At mile 13 it was the last time I saw Matt on the trail. It was about to get really hard and I could have used my special supporter. Service roads through the swampland brought me to the back entrance of the Animal Kingdom. Many of the animals were still asleep and I’m sure they could care less that over 20,000 runners were passing by their home. The Animal Kingdom came and went too fast; all I thought about as I passed through the park was wishing I could take a break from running and ride the Expedition Everest one last time. I am sure the yeti was watching all of us go by.
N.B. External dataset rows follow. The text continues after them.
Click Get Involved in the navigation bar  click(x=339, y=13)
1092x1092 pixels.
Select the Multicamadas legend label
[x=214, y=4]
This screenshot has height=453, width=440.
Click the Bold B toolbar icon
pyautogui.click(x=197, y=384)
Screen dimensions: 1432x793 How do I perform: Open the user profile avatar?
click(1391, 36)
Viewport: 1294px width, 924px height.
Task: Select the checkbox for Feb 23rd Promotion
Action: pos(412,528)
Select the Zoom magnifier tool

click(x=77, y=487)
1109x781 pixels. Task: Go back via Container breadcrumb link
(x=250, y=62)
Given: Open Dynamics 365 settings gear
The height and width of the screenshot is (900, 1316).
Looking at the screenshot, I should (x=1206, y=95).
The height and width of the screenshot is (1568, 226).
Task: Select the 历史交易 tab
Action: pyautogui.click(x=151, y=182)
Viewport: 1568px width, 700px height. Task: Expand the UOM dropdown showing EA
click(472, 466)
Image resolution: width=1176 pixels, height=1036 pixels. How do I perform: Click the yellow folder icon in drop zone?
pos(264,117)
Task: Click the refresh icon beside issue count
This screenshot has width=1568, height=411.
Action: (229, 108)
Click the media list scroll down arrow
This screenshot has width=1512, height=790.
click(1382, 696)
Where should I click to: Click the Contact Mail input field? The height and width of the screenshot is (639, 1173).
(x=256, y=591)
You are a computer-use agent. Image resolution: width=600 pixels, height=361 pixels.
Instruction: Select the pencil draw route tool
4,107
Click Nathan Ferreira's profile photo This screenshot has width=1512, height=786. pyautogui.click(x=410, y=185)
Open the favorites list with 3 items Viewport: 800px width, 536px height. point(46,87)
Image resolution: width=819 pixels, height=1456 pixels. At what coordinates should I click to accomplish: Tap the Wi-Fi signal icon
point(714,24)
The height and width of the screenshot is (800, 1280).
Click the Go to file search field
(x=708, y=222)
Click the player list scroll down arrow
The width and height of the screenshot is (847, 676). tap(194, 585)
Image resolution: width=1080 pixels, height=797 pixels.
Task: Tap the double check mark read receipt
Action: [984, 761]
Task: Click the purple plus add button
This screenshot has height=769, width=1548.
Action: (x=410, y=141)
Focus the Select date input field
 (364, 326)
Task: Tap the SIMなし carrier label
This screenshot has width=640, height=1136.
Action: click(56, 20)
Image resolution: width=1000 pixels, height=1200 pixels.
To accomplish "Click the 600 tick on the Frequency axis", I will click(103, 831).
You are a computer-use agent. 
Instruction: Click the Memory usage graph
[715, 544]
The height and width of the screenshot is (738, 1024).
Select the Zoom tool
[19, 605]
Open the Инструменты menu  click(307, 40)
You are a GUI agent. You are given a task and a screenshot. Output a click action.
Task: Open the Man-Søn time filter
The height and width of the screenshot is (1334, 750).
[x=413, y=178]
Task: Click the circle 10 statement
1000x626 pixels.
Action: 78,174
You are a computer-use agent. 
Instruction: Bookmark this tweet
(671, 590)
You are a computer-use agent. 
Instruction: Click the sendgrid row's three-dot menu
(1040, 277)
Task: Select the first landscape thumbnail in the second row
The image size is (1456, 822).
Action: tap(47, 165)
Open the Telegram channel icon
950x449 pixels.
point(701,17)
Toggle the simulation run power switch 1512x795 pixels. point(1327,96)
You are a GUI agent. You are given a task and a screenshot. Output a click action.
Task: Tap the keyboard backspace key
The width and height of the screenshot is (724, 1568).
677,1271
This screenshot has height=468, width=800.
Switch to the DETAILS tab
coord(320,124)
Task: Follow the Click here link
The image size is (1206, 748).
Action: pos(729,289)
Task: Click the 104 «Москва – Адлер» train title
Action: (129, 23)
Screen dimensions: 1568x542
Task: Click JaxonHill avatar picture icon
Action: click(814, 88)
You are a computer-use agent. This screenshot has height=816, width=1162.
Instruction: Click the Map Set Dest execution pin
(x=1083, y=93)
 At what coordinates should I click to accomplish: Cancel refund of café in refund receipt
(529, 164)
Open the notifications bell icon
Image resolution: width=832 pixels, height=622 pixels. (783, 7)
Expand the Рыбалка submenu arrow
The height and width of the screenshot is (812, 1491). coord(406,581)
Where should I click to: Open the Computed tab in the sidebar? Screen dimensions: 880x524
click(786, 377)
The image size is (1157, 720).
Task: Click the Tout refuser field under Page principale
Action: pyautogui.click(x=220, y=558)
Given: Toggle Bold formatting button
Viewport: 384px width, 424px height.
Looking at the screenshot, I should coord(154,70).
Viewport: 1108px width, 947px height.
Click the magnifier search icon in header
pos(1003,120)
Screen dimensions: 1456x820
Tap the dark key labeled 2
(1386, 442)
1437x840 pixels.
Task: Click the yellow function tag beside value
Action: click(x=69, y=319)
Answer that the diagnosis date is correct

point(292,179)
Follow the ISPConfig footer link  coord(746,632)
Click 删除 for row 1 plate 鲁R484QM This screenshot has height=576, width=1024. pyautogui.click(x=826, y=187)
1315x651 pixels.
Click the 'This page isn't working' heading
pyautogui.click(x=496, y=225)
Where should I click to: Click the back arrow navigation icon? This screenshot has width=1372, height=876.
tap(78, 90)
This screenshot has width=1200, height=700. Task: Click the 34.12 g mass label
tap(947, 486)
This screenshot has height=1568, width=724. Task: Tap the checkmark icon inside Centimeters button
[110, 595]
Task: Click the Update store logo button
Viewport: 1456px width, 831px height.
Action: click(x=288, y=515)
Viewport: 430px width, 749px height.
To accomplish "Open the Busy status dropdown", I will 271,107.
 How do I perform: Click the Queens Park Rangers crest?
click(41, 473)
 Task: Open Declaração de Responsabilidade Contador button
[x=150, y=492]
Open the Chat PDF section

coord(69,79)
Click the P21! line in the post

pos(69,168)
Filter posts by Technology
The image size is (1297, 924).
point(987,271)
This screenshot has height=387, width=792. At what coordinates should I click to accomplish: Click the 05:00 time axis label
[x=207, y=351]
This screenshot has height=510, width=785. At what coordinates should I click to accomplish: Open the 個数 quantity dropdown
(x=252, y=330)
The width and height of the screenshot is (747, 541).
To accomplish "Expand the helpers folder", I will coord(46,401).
Heading out of the Animal Kingdom parking lot it happened. I hit the wall. I had been warned of this spot, but I was not immune to it. Mile 18 marked the moment where I had to start running on the WDW highways, which also means running on and off ramps. I never would have thought it before, but those banked turns are killer on joints. Not to mention it was hot now too. I was begging my knee to make it and hoping that heat exhaustion didn’t get me. My pace became more of a jog at this point and the up and down of the next several miles took their toll on my body.
I couldn’t believe it but I had finally made it to Disney’s Hollywood Studios park. I was 23 miles in and I still had 3 plus miles to go. I knew by this point that I wasn’t going to make my goal of under five hours, but I was determined to finish. My energy was shot and all of my gu’s and gels were gone, so I had to find strength from somewhere else. I think the shear will to be done came over. I walked a little in the Studios, but at least I was still heading forward.
Out of the Studios and next to my hotel was the 24 mile marker. I giggled when I saw it because I had notice it a few days ago, and that’s when the butterflies for the race really started. I had made it to that point! I was almost done! Passing by the Beach Villas and into the World Showcase I was still stuck on that slow jog pace where I felt like I was just shuffling along. As I came over the bridge I saw that the French Pavilion was just waking up. My favorite drink cart was getting ready for the day, and I so badly wanted one of those Grand Marnier slushes right at that moment. But I had to keep going. Then going became the issue. Yep, I had held it off this long, but in the 23rd mile I needed to make a beeline to the freshly cleaned restrooms in Norway. Getting my running tights off and on was a bit of a challenge. I had to ignore the blood that I saw wear skin had rubbed off on my leg and wash my hands and keep going. I burst back into the action and soon I was passing Spaceship Earth for the second time of the day. Spectators were lining both sides of the race path and cheering for everyone who passed. My pace was still shot, but all I could think about was that I had less than a mile to go. There was one last inspirational a cappella group and then I was out of the park again. I turned the corner and before I saw the finish line I heard, “Dig deep baby, you got this, dig deep!” And that’s exactly what I did. Past the hip pain, bum knee, and burning heels Matt helped me find another gear. I sped up, just slightly, and I slapped high five with Donald and Goofy and I crossed the finish line. It was a little past the five hour mark, but I was done. The smallest of tears found my eyes, I think I had sweat out all of the moisture I had in my body in the last five hours. I got my medal. It was surreal. I had done it. It was over. Every thought of training, my girls, my Disney days, and the future flashed in and quickly out of my head. I had done it. I then received one of the best hugs in my life. Not only was I proud of myself, but someone else was incredibly proud of me too. I had run a marathon and survived to tell the story.